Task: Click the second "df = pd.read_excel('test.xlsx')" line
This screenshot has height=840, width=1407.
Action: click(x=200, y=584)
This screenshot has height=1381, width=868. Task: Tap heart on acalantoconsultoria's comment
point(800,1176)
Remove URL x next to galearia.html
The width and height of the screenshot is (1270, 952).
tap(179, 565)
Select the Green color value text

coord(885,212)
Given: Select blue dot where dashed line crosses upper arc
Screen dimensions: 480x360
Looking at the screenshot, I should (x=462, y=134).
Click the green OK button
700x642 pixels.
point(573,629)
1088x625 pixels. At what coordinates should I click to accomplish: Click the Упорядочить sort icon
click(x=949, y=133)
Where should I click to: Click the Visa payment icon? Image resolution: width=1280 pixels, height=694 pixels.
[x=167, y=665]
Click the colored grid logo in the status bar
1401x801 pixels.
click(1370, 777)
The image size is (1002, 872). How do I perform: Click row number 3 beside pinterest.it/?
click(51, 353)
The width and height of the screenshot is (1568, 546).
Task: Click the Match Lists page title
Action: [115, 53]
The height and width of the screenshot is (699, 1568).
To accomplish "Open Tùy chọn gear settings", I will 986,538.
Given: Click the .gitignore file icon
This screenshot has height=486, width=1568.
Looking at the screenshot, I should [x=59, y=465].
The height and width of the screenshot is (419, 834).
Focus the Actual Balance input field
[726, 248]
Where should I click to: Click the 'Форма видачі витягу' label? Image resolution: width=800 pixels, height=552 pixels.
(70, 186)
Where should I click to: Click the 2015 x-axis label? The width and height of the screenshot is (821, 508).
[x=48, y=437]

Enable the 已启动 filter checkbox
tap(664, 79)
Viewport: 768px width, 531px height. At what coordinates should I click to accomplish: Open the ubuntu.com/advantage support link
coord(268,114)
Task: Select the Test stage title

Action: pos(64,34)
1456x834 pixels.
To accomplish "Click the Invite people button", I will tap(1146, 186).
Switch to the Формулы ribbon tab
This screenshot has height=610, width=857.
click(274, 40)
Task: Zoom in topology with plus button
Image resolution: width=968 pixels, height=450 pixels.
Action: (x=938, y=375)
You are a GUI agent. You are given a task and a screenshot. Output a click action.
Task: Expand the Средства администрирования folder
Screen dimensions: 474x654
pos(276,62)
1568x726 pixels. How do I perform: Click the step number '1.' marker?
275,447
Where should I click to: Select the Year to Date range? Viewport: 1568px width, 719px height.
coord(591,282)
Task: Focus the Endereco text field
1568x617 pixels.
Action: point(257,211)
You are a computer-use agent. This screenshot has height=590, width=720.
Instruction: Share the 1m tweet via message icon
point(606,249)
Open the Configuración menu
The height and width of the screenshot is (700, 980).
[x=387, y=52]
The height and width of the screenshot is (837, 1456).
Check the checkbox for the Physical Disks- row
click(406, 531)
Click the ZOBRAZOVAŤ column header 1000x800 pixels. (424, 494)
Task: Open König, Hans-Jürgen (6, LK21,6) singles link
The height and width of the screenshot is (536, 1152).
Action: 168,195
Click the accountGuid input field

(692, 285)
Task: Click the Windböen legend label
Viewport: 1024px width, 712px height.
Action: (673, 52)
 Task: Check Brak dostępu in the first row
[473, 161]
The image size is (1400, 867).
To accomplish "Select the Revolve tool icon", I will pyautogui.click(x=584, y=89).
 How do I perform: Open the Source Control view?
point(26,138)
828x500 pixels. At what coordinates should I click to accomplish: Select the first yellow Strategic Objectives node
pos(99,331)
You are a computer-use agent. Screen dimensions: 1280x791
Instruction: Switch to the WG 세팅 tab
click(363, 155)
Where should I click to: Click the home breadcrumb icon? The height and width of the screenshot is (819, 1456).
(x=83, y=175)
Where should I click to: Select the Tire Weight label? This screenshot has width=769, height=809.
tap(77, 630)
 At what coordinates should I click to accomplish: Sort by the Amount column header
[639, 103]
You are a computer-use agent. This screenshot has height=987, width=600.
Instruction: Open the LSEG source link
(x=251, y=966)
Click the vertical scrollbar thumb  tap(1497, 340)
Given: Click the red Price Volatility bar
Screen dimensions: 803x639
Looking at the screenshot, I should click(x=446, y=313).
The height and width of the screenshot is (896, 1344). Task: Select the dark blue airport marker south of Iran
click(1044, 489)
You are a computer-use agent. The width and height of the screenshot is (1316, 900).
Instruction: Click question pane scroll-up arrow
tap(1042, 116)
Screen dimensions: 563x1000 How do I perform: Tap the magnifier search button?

== == ==

Direction:
Copy out the records word for word, starting with the line that contains "Viewport: 768px width, 531px" and ending with the line that contains "Click the ZOBRAZOVAŤ", both included.

Answer to this problem:
Viewport: 768px width, 531px height. At what coordinates should I click to accomplish: Open the ubuntu.com/advantage support link
coord(268,114)
Task: Select the Test stage title

Action: pos(64,34)
1456x834 pixels.
To accomplish "Click the Invite people button", I will tap(1146, 186).
Switch to the Формулы ribbon tab
This screenshot has height=610, width=857.
click(274, 40)
Task: Zoom in topology with plus button
Image resolution: width=968 pixels, height=450 pixels.
Action: (x=938, y=375)
You are a GUI agent. You are given a task and a screenshot. Output a click action.
Task: Expand the Средства администрирования folder
Screen dimensions: 474x654
pos(276,62)
1568x726 pixels. How do I perform: Click the step number '1.' marker?
275,447
Where should I click to: Select the Year to Date range? Viewport: 1568px width, 719px height.
coord(591,282)
Task: Focus the Endereco text field
1568x617 pixels.
Action: point(257,211)
You are a computer-use agent. This screenshot has height=590, width=720.
Instruction: Share the 1m tweet via message icon
point(606,249)
Open the Configuración menu
The height and width of the screenshot is (700, 980).
[x=387, y=52]
The height and width of the screenshot is (837, 1456).
Check the checkbox for the Physical Disks- row
click(406, 531)
Click the ZOBRAZOVAŤ column header 1000x800 pixels. (424, 494)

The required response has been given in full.